- TASK INSTRUCTIONS
Copy the material below word for word, keeping every line as it stands.
____________________
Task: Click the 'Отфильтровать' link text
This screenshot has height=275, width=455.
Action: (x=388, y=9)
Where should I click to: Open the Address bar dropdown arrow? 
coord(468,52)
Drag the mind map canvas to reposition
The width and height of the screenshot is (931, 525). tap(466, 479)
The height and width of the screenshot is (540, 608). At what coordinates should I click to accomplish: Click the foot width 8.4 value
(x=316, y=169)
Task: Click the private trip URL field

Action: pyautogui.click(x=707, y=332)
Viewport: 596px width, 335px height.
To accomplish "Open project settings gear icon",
____________________
- ANSWER FOR THE TASK
Task: Click the 'Отфильтровать' link text
This screenshot has height=275, width=455.
Action: (x=388, y=9)
Where should I click to: Open the Address bar dropdown arrow? 
coord(468,52)
Drag the mind map canvas to reposition
The width and height of the screenshot is (931, 525). tap(466, 479)
The height and width of the screenshot is (540, 608). At what coordinates should I click to accomplish: Click the foot width 8.4 value
(x=316, y=169)
Task: Click the private trip URL field

Action: pyautogui.click(x=707, y=332)
Viewport: 596px width, 335px height.
To accomplish "Open project settings gear icon",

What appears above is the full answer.